The edible pea market continued to trade on an easier tone into the new year. The sluggish pricing environment was a result of slow demand from Canada’s key buyer, India. Some buying interest was expressed by Bangladesh, Sri Lanka, and Pakistan but it was not enough to offset the lack of demand from India. Indian state trading enterprises had not resold all the yellow peas imported during the fall. As a result, private Indian companies were not eager to import product for fear of having to compete with those government stocks. This scenario, combined with large Canadian pea stocks, resulted in downward pressure on yellow pea prices. Green pea prices returned to a premium over yellow peas due to a smaller supply and less substitutability.

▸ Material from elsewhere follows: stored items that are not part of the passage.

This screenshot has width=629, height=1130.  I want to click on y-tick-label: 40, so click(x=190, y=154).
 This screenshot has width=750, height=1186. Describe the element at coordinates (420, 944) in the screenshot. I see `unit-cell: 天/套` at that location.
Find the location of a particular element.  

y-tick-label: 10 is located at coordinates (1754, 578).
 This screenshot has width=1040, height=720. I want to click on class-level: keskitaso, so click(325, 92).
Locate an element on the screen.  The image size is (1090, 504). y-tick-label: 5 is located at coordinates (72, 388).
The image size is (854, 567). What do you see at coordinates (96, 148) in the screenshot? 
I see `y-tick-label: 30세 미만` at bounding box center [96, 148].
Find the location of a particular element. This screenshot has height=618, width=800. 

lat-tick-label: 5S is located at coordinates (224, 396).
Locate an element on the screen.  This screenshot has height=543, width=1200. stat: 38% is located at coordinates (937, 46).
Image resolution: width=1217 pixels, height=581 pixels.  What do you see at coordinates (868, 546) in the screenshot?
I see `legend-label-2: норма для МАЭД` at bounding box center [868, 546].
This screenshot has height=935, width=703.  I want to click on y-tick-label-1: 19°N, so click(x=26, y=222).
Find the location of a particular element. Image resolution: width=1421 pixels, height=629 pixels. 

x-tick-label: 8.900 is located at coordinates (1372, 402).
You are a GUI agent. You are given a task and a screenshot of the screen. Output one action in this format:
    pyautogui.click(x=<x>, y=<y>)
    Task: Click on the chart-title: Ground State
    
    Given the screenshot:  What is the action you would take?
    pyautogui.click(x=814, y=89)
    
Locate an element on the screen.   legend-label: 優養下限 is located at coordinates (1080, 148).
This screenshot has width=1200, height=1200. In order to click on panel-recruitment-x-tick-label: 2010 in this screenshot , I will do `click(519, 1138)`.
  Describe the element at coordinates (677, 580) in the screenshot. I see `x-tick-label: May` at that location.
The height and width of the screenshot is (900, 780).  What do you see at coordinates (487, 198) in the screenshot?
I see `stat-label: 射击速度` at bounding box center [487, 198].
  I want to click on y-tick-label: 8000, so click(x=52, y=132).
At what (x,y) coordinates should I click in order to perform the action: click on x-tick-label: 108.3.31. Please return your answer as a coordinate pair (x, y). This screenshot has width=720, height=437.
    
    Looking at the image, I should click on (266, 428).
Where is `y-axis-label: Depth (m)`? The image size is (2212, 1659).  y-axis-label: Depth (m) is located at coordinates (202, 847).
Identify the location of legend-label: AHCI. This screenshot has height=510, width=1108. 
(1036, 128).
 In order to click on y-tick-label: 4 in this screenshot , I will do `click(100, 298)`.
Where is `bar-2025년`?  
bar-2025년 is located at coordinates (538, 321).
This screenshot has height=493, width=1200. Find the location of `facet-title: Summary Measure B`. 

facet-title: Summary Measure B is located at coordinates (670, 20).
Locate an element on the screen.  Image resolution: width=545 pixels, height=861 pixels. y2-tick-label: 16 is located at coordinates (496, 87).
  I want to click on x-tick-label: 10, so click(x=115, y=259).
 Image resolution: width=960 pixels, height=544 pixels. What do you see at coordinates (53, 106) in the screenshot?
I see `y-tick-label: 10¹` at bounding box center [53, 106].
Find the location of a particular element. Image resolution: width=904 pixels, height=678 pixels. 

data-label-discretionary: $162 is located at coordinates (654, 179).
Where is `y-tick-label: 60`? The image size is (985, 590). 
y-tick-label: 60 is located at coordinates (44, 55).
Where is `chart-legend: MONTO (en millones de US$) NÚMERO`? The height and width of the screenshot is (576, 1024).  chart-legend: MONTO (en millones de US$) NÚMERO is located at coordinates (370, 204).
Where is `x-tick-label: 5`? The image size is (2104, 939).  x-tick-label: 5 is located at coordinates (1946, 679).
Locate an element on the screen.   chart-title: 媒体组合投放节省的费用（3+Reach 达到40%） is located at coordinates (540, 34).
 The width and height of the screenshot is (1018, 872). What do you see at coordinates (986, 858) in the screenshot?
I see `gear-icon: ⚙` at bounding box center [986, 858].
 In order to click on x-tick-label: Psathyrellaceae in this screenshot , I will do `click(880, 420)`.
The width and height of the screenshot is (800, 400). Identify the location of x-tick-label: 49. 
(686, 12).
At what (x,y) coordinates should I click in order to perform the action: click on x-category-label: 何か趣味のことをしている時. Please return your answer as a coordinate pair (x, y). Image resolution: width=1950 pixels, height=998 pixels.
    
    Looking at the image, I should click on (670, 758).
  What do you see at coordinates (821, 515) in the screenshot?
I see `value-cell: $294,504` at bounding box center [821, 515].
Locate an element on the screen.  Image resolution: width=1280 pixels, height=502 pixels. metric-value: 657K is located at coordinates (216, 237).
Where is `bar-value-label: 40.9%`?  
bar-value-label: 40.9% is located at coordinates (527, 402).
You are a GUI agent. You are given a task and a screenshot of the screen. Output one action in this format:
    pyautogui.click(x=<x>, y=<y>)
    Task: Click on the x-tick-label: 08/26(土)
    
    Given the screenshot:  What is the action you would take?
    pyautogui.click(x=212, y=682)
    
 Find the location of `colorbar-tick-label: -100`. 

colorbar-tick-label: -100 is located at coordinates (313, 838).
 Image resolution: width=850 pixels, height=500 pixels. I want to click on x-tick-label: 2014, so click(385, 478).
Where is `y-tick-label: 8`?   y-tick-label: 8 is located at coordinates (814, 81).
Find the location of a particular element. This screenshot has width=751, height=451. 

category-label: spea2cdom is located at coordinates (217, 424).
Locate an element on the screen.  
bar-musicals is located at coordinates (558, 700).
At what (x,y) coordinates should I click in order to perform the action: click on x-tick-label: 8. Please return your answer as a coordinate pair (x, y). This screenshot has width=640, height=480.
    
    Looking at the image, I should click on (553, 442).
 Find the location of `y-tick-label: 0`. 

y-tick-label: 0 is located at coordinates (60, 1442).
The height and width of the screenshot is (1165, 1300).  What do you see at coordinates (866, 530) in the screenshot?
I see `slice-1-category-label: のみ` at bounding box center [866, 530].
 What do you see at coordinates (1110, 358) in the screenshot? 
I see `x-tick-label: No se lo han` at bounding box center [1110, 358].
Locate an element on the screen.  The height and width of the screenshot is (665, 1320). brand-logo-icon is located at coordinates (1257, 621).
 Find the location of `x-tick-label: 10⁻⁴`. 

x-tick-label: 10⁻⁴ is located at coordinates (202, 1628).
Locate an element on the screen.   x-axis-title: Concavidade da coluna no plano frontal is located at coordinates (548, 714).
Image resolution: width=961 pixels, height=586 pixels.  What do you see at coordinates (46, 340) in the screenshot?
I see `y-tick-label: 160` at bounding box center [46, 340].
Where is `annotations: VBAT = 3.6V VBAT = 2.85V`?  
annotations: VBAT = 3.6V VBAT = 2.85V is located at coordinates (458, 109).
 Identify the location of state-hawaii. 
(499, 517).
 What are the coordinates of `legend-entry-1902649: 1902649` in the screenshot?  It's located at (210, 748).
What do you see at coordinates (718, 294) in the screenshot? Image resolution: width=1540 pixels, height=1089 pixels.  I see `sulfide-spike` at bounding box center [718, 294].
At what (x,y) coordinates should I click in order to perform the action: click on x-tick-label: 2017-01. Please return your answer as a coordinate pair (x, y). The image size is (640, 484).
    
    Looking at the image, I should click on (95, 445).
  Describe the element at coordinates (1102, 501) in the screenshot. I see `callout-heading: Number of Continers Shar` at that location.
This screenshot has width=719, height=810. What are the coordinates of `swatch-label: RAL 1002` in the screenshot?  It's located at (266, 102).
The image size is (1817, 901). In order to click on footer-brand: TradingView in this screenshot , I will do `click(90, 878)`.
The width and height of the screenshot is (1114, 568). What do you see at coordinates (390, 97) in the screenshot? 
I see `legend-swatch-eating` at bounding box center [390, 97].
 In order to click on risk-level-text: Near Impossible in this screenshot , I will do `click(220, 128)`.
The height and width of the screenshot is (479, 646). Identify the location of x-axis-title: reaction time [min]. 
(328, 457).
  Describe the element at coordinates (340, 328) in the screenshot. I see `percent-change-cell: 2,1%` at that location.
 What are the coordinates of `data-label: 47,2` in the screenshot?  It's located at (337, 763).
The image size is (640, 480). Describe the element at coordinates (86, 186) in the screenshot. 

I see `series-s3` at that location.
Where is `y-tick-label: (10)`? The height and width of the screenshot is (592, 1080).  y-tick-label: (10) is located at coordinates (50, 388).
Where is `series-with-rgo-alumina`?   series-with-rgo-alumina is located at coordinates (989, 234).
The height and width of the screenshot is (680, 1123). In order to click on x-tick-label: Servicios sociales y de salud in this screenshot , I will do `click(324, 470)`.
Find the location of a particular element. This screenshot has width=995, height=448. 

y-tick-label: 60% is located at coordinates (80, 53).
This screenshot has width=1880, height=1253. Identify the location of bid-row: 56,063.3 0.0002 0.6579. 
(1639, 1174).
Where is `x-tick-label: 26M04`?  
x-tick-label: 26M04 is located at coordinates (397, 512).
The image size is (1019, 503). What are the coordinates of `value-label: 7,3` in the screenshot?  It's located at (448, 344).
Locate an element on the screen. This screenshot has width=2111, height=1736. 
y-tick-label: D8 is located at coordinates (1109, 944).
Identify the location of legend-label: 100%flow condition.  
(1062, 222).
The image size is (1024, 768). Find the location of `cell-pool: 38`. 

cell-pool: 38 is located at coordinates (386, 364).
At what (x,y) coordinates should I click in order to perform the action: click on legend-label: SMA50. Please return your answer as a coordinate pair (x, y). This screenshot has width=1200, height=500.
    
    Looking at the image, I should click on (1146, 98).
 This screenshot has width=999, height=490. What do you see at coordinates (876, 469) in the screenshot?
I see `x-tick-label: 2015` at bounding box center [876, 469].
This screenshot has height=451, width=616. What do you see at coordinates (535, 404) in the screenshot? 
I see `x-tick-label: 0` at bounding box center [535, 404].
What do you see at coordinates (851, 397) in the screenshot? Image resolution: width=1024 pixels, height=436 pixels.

World demand for feed peas remained limited as producers looked to feed markets to sell other grains plagued by slower than expected export paces.

Good demand for all classes of lentils buoyed international lentil markets. Canadian red lentil markets were supported by tightening world supplies and increased buying interest from the Indian subcontinent. Green lentils were supported by Latin American and Indian demand, but higher stocks offset some of this increased demand.

International chickpea markets continued to trade sideways as Indian exporters aggressively sold Kabuli chickpeas. Canadian chickpea suppliers have seen limited sales opportunities before Mexico’s harvest reaches the market. Early harvest reports indicated disappointing initial yields because of a poor growing season.

Canary seed markets continued to be plagued by slow demand into the winter season. Some interest from European Union importers has been reported but large cereal stocks prevented any bids.